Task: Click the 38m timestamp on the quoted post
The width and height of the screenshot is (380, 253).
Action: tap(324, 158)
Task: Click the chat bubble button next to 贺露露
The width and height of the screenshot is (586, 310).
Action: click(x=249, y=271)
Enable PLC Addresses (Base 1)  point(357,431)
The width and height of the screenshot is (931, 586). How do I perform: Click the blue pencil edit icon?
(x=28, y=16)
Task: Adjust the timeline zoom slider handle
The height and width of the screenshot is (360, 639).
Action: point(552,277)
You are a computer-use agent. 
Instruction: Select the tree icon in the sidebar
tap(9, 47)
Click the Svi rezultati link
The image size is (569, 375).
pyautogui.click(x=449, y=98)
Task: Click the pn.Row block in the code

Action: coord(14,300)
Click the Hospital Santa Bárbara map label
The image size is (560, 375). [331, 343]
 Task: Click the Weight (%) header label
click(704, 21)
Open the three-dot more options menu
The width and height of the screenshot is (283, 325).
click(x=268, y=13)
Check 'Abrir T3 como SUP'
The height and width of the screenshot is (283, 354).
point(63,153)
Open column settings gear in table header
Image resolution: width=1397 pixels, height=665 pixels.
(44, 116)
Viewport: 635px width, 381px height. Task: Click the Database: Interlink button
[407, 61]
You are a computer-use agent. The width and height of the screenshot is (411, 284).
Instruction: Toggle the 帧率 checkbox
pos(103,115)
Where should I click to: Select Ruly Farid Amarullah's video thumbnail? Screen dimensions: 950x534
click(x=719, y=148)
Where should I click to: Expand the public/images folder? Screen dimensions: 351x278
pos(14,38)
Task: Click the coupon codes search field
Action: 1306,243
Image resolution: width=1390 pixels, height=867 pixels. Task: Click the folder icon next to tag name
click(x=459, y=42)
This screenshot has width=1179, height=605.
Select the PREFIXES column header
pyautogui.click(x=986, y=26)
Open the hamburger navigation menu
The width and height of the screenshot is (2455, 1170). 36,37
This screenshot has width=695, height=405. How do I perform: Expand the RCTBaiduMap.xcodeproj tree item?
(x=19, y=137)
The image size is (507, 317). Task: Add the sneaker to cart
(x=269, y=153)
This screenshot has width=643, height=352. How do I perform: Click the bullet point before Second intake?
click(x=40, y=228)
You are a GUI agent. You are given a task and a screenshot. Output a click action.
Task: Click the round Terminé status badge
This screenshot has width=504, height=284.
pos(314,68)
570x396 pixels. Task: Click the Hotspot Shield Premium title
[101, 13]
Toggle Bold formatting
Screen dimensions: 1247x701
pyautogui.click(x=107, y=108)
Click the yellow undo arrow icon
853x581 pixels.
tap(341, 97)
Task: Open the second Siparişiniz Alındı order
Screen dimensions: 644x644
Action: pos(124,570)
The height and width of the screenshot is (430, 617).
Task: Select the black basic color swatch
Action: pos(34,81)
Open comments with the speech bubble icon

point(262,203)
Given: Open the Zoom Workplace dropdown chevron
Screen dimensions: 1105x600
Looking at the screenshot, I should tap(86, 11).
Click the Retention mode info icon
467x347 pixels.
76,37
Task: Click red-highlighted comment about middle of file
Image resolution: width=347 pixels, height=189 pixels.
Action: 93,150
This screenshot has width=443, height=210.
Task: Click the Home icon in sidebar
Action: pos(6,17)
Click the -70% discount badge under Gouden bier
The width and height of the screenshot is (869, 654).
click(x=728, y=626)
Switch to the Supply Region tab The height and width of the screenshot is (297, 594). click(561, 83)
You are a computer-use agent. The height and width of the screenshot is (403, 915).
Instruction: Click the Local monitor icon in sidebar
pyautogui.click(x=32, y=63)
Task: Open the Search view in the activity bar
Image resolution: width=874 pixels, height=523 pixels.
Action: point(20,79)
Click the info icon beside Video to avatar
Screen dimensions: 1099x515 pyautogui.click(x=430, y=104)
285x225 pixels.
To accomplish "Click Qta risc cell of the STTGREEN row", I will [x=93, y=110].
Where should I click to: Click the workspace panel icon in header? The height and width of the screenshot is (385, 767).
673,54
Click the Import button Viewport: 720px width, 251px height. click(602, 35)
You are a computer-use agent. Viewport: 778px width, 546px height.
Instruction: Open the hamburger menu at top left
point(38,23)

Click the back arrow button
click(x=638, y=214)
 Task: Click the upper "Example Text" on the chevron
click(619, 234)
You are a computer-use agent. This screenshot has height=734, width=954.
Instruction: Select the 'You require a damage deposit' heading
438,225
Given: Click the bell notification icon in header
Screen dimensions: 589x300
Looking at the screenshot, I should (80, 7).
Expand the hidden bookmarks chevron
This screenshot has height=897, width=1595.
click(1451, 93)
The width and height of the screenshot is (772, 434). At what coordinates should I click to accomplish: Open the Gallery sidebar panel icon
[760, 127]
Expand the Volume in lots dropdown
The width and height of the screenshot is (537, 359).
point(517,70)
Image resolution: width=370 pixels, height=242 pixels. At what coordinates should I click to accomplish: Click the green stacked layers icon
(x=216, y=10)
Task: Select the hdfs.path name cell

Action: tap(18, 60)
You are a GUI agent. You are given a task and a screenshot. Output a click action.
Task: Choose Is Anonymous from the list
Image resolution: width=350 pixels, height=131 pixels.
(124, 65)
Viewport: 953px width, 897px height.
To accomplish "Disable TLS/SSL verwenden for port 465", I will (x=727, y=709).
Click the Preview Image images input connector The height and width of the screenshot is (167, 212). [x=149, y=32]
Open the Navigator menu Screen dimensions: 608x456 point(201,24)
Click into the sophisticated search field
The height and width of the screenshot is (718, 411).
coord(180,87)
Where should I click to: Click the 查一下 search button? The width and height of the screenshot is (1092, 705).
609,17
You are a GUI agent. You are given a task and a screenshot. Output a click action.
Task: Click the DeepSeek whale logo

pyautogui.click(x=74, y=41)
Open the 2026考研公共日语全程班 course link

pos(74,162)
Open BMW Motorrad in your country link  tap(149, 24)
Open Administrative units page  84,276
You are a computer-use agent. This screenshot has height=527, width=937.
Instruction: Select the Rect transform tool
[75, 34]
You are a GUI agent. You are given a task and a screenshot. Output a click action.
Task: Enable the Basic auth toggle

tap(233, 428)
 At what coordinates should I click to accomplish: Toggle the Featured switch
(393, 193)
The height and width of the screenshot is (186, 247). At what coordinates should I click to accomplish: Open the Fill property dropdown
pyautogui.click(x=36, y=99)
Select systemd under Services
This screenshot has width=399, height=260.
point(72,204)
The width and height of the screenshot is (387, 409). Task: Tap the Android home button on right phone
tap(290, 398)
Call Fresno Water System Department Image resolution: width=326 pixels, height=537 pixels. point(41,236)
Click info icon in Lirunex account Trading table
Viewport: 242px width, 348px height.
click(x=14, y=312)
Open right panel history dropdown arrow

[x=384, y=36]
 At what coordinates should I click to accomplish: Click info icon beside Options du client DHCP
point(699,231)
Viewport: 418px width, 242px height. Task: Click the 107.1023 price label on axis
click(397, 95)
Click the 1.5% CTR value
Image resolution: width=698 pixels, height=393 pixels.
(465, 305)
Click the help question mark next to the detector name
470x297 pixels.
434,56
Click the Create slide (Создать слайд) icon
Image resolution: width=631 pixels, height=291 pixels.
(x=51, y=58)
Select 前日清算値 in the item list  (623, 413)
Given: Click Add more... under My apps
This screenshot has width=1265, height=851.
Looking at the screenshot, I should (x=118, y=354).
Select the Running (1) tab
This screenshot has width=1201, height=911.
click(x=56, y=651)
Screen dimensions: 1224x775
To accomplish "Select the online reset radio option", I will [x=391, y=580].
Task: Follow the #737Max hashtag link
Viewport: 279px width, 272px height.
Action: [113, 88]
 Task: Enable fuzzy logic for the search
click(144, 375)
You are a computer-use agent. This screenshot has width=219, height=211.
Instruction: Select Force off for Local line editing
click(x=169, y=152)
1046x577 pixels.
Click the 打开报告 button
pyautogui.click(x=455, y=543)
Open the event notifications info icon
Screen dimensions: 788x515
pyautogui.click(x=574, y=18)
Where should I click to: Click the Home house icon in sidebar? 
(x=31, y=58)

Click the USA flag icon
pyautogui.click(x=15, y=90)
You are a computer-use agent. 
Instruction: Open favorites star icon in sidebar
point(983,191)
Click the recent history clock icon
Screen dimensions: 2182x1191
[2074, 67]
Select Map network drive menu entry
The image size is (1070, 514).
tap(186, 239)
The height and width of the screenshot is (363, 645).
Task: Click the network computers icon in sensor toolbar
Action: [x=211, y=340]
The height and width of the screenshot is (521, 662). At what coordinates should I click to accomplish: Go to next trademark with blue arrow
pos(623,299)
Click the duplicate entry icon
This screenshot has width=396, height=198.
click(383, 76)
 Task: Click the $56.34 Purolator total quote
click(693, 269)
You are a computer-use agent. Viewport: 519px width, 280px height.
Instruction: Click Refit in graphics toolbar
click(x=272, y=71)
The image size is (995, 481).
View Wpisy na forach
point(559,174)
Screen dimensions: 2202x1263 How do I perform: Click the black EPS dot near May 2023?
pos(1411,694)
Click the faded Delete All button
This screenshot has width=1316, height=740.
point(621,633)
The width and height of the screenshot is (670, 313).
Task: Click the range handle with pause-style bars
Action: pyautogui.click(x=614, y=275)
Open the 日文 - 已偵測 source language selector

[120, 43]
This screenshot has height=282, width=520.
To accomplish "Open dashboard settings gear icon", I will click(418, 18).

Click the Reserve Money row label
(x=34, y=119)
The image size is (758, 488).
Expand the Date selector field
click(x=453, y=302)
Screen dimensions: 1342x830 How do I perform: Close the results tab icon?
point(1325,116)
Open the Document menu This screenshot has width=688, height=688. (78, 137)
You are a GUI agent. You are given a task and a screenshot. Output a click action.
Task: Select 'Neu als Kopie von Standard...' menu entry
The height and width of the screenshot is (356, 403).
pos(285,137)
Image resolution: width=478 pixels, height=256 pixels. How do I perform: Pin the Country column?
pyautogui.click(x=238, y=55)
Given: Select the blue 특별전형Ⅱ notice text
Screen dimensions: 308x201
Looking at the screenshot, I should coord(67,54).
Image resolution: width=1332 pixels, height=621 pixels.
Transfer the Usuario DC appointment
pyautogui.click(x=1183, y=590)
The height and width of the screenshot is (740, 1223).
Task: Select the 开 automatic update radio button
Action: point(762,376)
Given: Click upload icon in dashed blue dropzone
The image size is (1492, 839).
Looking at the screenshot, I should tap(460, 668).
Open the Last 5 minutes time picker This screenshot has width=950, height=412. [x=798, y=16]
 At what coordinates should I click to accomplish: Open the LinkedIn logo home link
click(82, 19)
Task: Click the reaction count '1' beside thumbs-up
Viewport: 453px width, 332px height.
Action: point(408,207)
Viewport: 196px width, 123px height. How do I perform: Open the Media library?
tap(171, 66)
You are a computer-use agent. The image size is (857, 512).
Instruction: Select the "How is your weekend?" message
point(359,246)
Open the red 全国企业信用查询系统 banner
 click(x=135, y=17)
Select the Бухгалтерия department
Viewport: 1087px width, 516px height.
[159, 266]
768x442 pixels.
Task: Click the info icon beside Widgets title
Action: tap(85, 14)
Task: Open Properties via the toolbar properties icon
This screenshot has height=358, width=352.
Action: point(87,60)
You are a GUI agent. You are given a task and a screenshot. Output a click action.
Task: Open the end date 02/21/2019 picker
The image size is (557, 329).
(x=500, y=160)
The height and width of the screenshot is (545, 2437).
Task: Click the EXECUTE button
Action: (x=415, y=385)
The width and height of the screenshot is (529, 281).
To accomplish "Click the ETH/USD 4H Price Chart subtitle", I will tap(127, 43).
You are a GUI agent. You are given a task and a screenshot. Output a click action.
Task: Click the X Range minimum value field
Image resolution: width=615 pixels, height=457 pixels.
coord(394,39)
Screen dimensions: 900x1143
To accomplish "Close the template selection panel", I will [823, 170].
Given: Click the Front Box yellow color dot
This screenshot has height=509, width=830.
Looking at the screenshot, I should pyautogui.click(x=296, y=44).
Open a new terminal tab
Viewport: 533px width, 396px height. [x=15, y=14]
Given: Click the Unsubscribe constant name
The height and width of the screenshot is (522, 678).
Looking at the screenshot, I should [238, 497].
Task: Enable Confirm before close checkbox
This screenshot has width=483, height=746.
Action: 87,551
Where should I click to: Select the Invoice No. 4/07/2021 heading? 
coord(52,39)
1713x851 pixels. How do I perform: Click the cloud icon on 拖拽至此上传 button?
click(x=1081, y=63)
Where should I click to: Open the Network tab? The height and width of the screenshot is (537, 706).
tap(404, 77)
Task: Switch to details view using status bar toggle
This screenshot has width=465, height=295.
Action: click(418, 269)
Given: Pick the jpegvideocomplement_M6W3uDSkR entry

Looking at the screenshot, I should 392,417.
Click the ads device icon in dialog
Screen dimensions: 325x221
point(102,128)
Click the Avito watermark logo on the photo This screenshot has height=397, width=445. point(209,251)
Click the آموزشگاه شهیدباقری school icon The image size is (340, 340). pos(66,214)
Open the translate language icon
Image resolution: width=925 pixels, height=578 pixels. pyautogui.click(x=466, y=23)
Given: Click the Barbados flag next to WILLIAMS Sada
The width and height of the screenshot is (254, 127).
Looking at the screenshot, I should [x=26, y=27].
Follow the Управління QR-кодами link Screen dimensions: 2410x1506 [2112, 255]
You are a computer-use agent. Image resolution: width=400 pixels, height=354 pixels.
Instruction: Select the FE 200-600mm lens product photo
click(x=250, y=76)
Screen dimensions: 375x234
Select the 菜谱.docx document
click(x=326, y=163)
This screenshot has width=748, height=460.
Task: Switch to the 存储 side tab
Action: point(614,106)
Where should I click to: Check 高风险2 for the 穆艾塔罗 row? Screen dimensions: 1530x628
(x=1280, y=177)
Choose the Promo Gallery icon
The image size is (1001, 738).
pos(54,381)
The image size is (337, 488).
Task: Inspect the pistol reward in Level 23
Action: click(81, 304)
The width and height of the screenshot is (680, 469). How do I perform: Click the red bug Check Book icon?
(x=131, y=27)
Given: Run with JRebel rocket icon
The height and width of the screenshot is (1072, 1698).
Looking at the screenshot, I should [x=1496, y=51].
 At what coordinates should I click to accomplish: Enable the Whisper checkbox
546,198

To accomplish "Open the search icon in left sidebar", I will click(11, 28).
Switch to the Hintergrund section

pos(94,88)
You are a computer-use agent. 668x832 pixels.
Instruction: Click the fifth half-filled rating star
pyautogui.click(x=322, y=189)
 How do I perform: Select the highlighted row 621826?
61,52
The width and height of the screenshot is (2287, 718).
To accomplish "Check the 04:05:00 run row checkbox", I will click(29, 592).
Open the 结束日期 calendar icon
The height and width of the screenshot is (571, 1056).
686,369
━━━━━━━━━━━━━━━━
Short problem
Recast the entry lines from the one containing "has height=734, width=954." through the one containing "Action: tap(18, 60)" as a Markdown table with a numbered Row column and a Line column, skipping blank lines.

Result of the exercise
| Row | Line |
|---|---|
| 1 | You are a computer-use agent. This screenshot has height=734, width=954. |
| 2 | Instruction: Select the 'You require a damage deposit' heading |
| 3 | 438,225 |
| 4 | Given: Click the bell notification icon in header |
| 5 | Screen dimensions: 589x300 |
| 6 | Looking at the screenshot, I should (80, 7). |
| 7 | Expand the hidden bookmarks chevron |
| 8 | This screenshot has height=897, width=1595. |
| 9 | click(1451, 93) |
| 10 | The width and height of the screenshot is (772, 434). At what coordinates should I click to accomplish: Open the Gallery sidebar panel icon |
| 11 | [760, 127] |
| 12 | Expand the Volume in lots dropdown |
| 13 | The width and height of the screenshot is (537, 359). |
| 14 | point(517,70) |
| 15 | Image resolution: width=370 pixels, height=242 pixels. At what coordinates should I click to accomplish: Click the green stacked layers icon |
| 16 | (x=216, y=10) |
| 17 | Task: Select the hdfs.path name cell |
| 18 | Action: tap(18, 60) |